Exercise text
--------------------------------------------------

The modeling of role in 2.2 has problems. Will a single person playing multiple roles be entered as multiple property statements for the same resource, or will there be a way to specify multiple roles in the context of a single property statement? Will BIBFRAME have an option for unspecified or "other" role, given that the role terms appear to be part of BIBFRAME's controlled vocabulary in Example 2?
The addition of Role as a BIBFRAME Authority resource mediating between a Work and a Person in 3.2 would lead to requiring multiple BIBFRAME Authorities for the same entity playing different roles. That runs counter to the plan of having one BIBFRAME Authority per entity. Section 3.4 acknowledges this, but argues that multi-role cases (or at least those resulting from anomalous data) will be a "very, very small percentage of the whole"--but inevitably it will tend to be those named entities which are most prolific which will turn out to have the most roles (and the most anomalous roles in existing data), so dealing with these cases more efficiently will still be a concern.
Rather than either of these, would it be possible instead to limit BIBFRAME Work properties to Creator and Contributor (roughly reflecting the distinction in Simplified Dublin Core and MARC's 1XX/7XX) and then allow repeatable Type attributes or a Type attribute with multiple values for those the Creator and Contributor properties to specify role more precisely for a given entity's relationship to a resource? The Type attribute would not be required, so if an agent's role has no controlled value, the agent could still be named in relation to the Work in more general terms as a Creator or Contributor. BIBFRAME Instance records might need to add another general role term or two, but would leave more specific role terms to a Type attribute.

--------------------------------------------------

(Stored items)
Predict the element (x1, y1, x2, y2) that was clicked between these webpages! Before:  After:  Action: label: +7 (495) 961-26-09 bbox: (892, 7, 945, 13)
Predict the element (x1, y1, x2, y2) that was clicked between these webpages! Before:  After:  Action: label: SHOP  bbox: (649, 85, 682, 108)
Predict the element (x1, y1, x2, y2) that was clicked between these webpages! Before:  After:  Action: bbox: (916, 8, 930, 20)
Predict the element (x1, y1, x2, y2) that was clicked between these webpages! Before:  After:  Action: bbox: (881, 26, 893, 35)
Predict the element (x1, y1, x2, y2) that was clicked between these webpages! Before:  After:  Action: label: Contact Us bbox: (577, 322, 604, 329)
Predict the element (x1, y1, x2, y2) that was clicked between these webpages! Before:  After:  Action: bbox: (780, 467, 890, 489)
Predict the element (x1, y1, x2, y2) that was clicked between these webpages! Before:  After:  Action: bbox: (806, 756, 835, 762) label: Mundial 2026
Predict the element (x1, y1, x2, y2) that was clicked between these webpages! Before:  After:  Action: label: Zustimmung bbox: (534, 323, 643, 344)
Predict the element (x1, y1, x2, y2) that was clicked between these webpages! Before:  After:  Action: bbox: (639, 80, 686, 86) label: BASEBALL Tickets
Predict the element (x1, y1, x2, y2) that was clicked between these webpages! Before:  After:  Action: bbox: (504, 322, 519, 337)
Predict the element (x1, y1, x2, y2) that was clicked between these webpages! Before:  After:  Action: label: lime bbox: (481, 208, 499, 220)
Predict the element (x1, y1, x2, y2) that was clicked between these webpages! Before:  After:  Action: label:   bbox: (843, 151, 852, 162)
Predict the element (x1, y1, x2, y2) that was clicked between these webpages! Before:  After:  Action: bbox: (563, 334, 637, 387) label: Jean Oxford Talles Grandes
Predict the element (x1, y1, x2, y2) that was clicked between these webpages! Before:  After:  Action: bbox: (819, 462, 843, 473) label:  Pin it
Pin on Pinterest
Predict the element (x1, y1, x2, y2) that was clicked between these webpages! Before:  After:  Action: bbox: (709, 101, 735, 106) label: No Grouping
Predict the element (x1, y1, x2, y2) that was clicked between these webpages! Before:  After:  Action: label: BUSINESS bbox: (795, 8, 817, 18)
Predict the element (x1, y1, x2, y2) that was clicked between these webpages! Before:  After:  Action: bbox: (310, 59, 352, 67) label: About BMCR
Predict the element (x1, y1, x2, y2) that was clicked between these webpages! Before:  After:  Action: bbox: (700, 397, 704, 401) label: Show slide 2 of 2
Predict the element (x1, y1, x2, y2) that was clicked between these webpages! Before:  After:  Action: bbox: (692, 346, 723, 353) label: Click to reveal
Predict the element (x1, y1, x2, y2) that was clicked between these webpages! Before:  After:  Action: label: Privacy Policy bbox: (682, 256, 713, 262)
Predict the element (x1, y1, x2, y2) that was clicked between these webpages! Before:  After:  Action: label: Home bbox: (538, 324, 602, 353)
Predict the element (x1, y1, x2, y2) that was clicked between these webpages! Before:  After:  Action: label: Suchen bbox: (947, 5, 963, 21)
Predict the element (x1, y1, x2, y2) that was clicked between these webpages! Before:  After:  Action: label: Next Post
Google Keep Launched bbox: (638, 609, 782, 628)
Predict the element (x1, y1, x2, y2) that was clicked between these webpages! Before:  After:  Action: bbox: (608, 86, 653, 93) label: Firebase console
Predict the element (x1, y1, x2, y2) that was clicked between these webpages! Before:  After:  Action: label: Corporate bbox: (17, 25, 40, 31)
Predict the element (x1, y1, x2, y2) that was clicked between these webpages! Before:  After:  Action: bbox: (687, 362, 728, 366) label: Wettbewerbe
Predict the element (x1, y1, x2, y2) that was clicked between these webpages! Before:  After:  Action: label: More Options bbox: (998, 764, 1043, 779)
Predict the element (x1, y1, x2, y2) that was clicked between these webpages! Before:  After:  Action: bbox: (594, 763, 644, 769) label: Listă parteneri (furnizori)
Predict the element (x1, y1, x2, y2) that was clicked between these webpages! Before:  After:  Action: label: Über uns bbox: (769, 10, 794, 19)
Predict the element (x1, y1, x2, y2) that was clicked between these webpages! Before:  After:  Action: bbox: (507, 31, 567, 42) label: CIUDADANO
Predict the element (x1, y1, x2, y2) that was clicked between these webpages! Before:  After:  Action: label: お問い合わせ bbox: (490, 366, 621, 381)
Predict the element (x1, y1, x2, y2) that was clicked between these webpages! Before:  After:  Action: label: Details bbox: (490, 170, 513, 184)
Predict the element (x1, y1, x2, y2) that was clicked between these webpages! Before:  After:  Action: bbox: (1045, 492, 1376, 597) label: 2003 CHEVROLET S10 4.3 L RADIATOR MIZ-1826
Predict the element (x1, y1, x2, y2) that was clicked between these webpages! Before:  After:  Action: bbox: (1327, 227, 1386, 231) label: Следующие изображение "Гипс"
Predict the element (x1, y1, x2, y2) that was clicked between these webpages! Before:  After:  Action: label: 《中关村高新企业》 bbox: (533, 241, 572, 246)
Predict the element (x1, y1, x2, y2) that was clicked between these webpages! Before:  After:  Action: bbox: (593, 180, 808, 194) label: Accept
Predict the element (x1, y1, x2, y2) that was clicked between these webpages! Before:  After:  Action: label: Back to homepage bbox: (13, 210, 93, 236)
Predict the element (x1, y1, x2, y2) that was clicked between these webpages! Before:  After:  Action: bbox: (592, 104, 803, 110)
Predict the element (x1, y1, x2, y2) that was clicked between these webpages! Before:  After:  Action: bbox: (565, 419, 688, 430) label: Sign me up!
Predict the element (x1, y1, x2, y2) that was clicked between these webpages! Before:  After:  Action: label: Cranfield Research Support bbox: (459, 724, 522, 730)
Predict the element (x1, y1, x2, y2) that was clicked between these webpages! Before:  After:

--------------------------------------------------

Work task
Reproduce the comments on BIBFRAME role modeling above in full, word for word.

Task answer
The modeling of role in 2.2 has problems. Will a single person playing multiple roles be entered as multiple property statements for the same resource, or will there be a way to specify multiple roles in the context of a single property statement? Will BIBFRAME have an option for unspecified or "other" role, given that the role terms appear to be part of BIBFRAME's controlled vocabulary in Example 2?
The addition of Role as a BIBFRAME Authority resource mediating between a Work and a Person in 3.2 would lead to requiring multiple BIBFRAME Authorities for the same entity playing different roles. That runs counter to the plan of having one BIBFRAME Authority per entity. Section 3.4 acknowledges this, but argues that multi-role cases (or at least those resulting from anomalous data) will be a "very, very small percentage of the whole"--but inevitably it will tend to be those named entities which are most prolific which will turn out to have the most roles (and the most anomalous roles in existing data), so dealing with these cases more efficiently will still be a concern.
Rather than either of these, would it be possible instead to limit BIBFRAME Work properties to Creator and Contributor (roughly reflecting the distinction in Simplified Dublin Core and MARC's 1XX/7XX) and then allow repeatable Type attributes or a Type attribute with multiple values for those the Creator and Contributor properties to specify role more precisely for a given entity's relationship to a resource? The Type attribute would not be required, so if an agent's role has no controlled value, the agent could still be named in relation to the Work in more general terms as a Creator or Contributor. BIBFRAME Instance records might need to add another general role term or two, but would leave more specific role terms to a Type attribute.